The Cape Horners' Club

The Cape Horners' Club PDF Author: Adrian Flanagan
Publisher: Adlard Coles
ISBN: 9781472941657
Category : Sports & Recreation
Languages : en
Pages : 304

Book Description
Cape Horn--the very name conjures images of churning seas, ice-laden rigging, howling winds, and impossible currents. Cape Horn's fearsome reputation and the price it has extracted from those sailors who venture there derives from a lethal contrivance of geography that unleashes the most powerful natural dynamic forces on the earth's surface--reaching deep into the Southern Ocean. Cape Horn intrudes into the flow of water and weather patterns at the bottom of the world and funnels them into a maritime superhighway a mere 500 miles wide, building massive seas, and accelerating wind speeds to hurricane strength. Currents rip at rates that defeat powerful engines. These legendarily treacherous conditions were enough to secure Cape Horn's reputation as the ultimate in ocean violence--the supreme test of sailors and ships. It is the oceanic equivalent of the climbers' Everest, and the challenge to some sailors becomes irresistible.
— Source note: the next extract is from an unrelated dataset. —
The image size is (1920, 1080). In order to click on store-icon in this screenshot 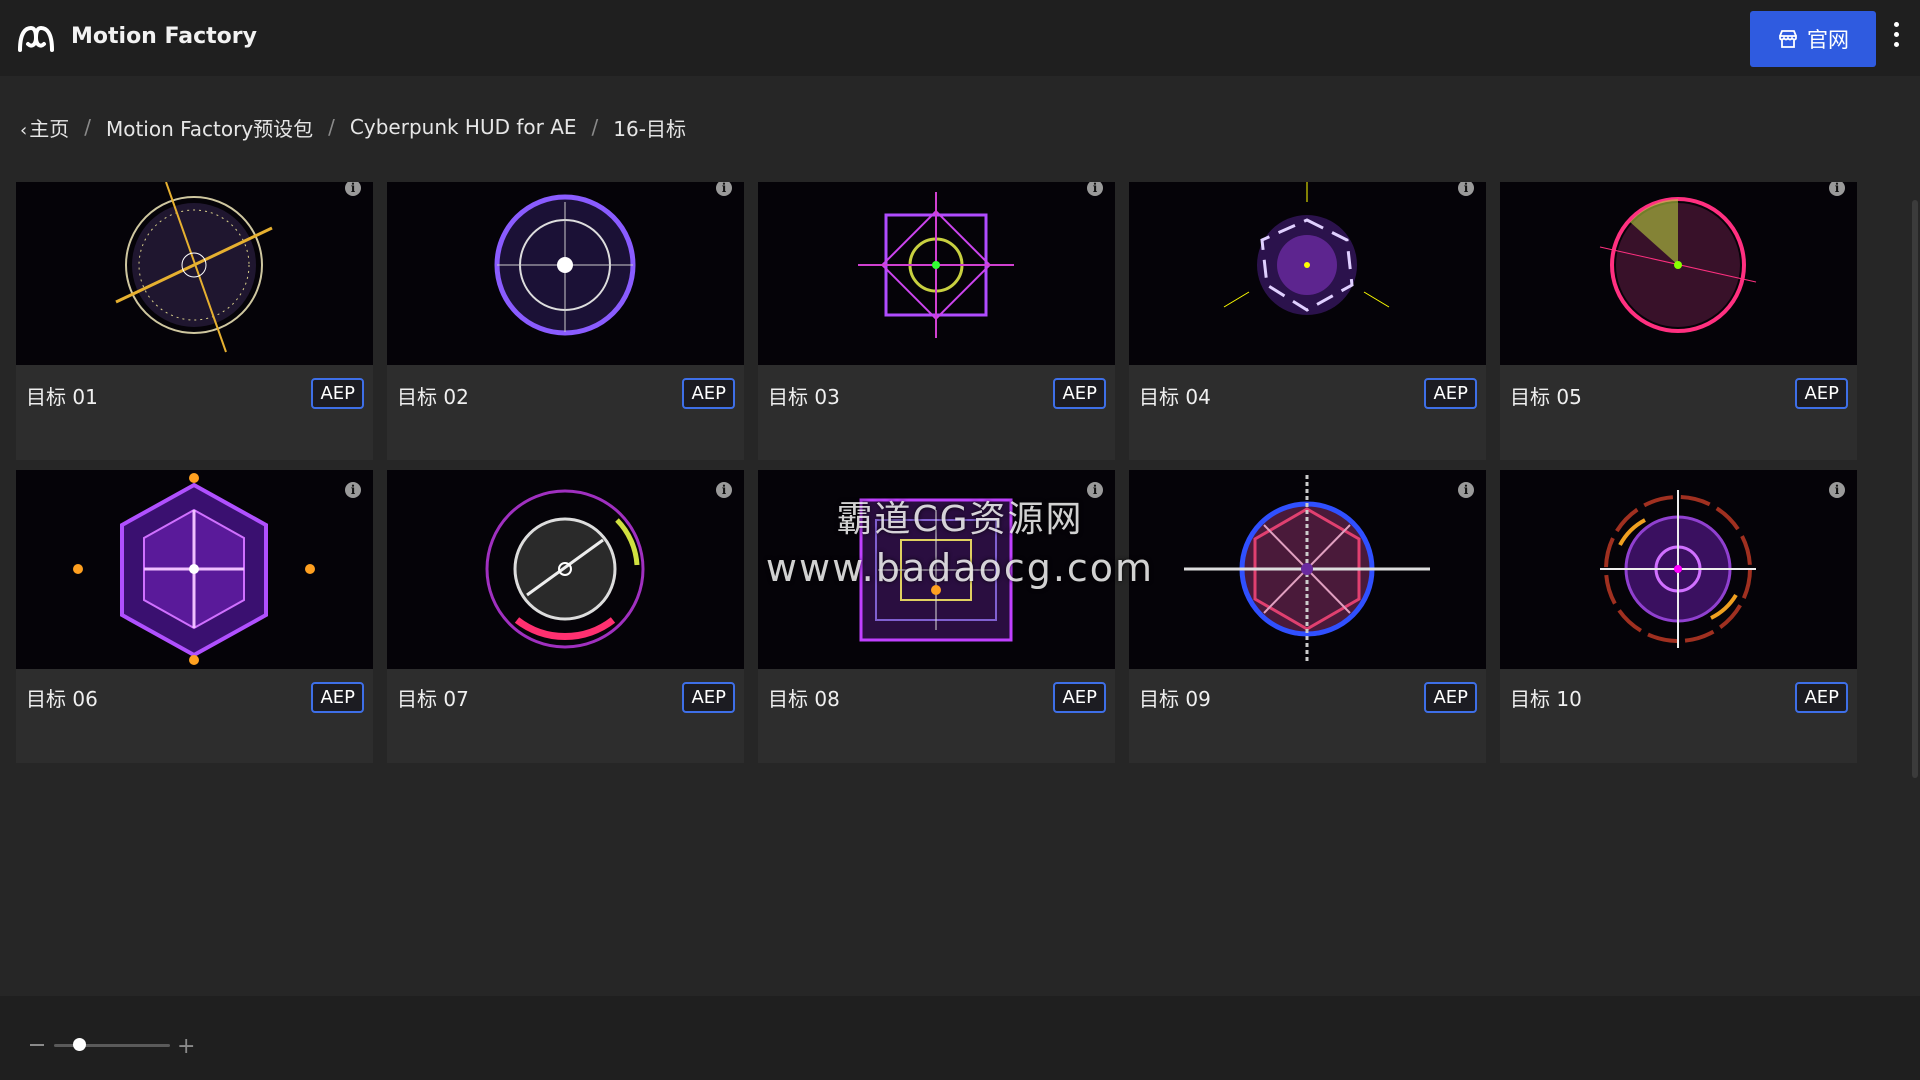, I will do `click(1788, 39)`.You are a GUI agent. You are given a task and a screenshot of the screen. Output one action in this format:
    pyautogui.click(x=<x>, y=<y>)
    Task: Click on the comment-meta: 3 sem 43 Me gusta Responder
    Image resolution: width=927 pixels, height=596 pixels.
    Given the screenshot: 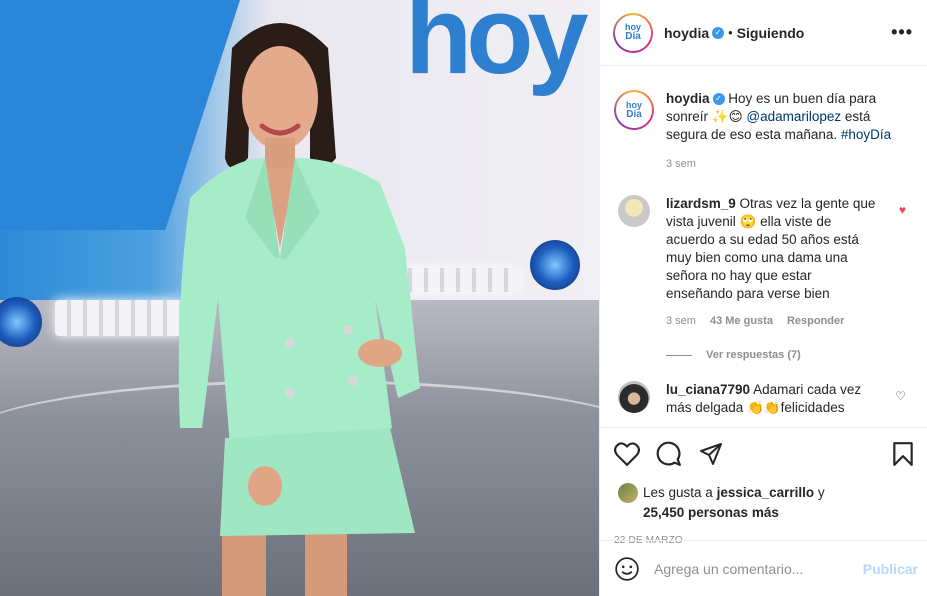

The roll call of sailors who have managed to round the Horn east-about (and more rarely, head to wind and west-about) glitter with the names of sailing legends: Vito Dumas, Marcel Bardiaux, Francis Chichester, Robin Knox-Johnston, Bernard Moitessier, Chay Blyth, Ellen MacArthur . . . The Cape Horners' Club recounts the history of the Cape through the stories of the sailors who've successfully made it around--the legendary Cape Horners' Club. From the very first recorded singlehander in 1934 (Al Hansen, who was lost shortly afterward and his body never found), we follow these vastly different protagonists as they pursue the sailor's ultimate goal while battling almost overwhelming odds. Woven through their stories is the history of Cape Horn, from its discovery to its use as a trading corridor until the opening of the Panama Canal, to its more recent role as a pure challenge for the very best sailors in the world. Changes in weather prediction and navigation have had a huge impact on the nature of the challenge, but the pressure for ever-faster rounding times has never been greater.